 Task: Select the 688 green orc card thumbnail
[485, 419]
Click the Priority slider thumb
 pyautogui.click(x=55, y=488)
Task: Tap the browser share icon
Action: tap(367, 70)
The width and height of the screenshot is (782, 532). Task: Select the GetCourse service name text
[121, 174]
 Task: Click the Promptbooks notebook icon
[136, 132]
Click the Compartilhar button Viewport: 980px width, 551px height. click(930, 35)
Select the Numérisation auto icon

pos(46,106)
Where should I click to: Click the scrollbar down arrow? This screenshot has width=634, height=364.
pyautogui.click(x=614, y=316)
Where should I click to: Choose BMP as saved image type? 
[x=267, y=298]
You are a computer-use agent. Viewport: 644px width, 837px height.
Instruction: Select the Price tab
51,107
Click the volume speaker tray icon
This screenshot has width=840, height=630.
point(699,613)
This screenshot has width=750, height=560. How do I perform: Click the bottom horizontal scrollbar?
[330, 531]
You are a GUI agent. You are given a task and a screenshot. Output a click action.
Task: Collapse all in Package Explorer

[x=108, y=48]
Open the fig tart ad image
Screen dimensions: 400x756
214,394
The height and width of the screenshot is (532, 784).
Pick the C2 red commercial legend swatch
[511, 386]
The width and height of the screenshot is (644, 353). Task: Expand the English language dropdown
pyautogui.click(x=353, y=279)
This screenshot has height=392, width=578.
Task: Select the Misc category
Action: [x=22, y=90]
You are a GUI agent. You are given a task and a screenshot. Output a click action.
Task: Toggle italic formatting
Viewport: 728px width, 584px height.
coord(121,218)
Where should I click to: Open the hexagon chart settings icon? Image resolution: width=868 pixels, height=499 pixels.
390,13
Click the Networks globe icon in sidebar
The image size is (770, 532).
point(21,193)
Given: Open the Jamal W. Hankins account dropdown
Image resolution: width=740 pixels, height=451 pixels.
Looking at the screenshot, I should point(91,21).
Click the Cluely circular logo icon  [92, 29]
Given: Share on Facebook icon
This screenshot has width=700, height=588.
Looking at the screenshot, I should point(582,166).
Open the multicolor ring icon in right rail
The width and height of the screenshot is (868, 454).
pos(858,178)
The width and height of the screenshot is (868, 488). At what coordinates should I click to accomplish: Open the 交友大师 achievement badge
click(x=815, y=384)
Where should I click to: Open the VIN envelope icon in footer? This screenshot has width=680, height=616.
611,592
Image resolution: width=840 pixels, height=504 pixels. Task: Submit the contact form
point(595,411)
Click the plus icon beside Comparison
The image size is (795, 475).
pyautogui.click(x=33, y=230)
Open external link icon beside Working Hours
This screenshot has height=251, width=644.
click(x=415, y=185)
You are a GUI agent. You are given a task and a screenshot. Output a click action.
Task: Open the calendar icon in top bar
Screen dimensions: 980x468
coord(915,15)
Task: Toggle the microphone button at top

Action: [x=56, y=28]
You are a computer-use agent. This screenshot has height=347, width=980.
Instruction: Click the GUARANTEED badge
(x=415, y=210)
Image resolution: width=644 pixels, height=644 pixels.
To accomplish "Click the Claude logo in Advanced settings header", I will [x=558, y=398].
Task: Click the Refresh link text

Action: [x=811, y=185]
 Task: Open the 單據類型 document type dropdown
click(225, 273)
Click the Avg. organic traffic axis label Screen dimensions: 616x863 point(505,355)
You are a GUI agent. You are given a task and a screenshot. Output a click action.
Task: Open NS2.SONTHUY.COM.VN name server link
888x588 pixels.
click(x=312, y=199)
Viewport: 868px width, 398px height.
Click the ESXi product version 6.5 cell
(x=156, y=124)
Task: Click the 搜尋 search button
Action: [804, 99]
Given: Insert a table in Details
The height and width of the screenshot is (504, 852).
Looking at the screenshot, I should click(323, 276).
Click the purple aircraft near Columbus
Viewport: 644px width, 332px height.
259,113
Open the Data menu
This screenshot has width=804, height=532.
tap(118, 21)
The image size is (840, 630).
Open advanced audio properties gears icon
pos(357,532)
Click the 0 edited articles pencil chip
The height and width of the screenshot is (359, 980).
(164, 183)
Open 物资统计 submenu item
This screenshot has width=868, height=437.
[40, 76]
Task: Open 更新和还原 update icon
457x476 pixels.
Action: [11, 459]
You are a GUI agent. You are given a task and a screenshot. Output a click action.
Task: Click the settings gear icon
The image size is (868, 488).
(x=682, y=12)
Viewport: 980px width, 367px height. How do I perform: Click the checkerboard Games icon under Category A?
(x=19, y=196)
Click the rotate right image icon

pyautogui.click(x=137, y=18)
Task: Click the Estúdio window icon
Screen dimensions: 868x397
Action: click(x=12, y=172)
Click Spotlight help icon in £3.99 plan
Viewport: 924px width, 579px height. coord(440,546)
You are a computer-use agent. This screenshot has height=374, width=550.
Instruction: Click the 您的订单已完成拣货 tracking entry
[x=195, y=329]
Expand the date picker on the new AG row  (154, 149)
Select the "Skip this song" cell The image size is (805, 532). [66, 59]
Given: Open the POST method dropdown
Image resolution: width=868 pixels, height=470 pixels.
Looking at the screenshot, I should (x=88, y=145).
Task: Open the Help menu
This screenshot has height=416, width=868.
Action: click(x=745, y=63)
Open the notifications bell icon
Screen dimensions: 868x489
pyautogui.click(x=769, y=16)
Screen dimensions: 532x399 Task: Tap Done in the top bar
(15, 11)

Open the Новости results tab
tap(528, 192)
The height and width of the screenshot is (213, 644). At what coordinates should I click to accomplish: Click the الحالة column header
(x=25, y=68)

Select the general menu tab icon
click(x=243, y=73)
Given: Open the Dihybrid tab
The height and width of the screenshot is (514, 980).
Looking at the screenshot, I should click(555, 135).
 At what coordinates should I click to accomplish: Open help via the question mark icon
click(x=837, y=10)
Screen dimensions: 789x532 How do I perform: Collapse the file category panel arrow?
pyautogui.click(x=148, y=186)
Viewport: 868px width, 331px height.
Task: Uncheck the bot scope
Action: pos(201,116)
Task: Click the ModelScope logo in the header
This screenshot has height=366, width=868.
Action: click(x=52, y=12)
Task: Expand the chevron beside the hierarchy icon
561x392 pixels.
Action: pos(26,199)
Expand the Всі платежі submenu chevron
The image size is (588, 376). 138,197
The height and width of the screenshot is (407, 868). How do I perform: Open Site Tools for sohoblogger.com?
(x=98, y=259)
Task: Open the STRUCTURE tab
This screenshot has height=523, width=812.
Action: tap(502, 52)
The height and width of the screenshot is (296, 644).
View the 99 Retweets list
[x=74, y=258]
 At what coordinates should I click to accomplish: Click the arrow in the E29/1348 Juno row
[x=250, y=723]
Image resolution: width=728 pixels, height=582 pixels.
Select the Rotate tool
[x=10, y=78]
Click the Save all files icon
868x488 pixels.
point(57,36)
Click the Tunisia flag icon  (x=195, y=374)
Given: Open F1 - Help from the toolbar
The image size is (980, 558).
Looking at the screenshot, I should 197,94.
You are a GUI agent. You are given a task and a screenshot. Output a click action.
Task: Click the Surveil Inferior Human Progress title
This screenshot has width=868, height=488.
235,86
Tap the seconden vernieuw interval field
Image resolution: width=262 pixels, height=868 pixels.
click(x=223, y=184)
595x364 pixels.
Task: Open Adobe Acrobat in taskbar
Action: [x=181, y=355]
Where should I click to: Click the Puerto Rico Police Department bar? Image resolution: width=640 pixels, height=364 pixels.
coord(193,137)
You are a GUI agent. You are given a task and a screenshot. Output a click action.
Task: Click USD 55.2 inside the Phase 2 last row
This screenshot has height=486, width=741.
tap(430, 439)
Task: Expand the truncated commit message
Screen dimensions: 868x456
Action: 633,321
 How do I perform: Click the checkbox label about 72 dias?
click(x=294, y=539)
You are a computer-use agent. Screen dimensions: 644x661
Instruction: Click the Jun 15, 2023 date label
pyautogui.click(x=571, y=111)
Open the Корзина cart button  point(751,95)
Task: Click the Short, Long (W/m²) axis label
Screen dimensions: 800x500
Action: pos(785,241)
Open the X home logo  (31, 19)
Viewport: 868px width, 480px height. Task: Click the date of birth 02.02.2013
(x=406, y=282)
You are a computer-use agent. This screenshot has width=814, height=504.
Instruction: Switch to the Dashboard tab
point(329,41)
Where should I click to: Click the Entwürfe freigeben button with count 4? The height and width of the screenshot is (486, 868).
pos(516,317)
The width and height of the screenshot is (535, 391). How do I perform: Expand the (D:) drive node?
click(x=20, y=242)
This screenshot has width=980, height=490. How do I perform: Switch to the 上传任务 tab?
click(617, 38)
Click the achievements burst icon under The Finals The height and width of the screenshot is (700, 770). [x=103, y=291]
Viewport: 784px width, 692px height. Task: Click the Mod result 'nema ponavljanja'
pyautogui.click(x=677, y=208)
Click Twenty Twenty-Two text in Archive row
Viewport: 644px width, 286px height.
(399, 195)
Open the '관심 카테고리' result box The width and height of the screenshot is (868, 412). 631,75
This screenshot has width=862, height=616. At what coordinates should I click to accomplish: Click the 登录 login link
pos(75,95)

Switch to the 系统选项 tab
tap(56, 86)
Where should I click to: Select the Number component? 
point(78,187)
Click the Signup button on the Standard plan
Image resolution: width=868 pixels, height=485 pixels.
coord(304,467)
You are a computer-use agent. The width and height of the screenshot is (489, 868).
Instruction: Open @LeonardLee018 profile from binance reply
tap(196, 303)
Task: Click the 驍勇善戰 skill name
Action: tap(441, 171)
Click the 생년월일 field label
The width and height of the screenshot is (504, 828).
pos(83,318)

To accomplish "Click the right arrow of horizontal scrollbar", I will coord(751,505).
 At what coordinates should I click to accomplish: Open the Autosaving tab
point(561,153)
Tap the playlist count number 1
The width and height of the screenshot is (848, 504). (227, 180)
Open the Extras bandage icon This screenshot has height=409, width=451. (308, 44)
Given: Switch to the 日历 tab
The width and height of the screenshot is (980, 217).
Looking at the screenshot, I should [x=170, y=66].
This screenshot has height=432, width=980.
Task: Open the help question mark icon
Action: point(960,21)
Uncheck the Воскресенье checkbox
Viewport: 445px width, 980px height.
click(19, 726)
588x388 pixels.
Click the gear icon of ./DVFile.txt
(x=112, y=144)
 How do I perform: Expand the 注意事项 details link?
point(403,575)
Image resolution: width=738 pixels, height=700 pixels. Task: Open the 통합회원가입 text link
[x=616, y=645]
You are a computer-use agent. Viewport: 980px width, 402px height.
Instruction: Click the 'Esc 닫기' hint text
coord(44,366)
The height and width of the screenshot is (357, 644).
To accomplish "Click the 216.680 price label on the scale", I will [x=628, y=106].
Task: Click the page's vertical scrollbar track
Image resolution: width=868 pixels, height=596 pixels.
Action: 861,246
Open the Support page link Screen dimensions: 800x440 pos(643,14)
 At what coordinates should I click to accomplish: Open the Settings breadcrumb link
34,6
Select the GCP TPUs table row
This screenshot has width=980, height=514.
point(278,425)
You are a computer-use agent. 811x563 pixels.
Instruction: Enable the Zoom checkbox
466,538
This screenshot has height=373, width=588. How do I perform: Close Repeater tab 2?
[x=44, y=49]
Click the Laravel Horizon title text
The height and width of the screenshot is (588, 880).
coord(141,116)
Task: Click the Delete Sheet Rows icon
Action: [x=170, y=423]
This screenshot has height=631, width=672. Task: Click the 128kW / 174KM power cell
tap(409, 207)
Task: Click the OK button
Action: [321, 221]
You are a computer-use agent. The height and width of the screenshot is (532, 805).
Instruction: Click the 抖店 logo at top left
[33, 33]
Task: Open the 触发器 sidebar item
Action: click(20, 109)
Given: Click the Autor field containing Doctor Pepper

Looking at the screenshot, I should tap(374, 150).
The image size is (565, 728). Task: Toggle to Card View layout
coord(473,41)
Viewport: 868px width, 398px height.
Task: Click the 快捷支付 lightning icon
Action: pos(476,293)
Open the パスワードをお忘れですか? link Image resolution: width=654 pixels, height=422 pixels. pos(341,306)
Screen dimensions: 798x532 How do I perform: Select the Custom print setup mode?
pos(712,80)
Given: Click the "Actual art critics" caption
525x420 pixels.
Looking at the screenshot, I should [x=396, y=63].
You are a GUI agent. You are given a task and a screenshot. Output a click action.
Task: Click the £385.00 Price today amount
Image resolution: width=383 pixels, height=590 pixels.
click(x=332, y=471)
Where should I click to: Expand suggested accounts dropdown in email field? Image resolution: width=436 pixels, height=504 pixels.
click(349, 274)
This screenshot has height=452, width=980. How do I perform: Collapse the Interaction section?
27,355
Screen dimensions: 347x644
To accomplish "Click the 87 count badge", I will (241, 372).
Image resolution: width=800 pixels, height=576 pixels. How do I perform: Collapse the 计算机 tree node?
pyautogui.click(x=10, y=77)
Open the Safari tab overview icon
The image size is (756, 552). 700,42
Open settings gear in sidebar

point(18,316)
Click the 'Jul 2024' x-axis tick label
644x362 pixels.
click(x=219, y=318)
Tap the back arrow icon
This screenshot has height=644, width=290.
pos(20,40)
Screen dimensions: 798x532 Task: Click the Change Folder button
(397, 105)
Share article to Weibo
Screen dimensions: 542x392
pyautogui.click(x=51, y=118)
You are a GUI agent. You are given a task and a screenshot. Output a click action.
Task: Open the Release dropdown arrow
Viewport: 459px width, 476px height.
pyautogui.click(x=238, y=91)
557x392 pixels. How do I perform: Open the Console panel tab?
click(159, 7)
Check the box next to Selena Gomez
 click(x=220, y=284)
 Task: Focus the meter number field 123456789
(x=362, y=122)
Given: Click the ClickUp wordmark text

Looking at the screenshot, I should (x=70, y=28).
******
WHAT TO PRODUCE
If a line in the entries above has the word "computer", copy it.

REPLY TO THE TASK
You are a computer-use agent. Viewport: 644px width, 837px height.
You are a computer-use agent. This screenshot has height=347, width=980.
You are a computer-use agent. This screenshot has height=374, width=550.
You are a computer-use agent. Screen dimensions: 644x661
You are a computer-use agent. This screenshot has width=814, height=504.
You are a computer-use agent. The width and height of the screenshot is (489, 868).
You are a computer-use agent. Viewport: 980px width, 402px height.
You are a computer-use agent. 811x563 pixels.
You are a computer-use agent. The height and width of the screenshot is (532, 805).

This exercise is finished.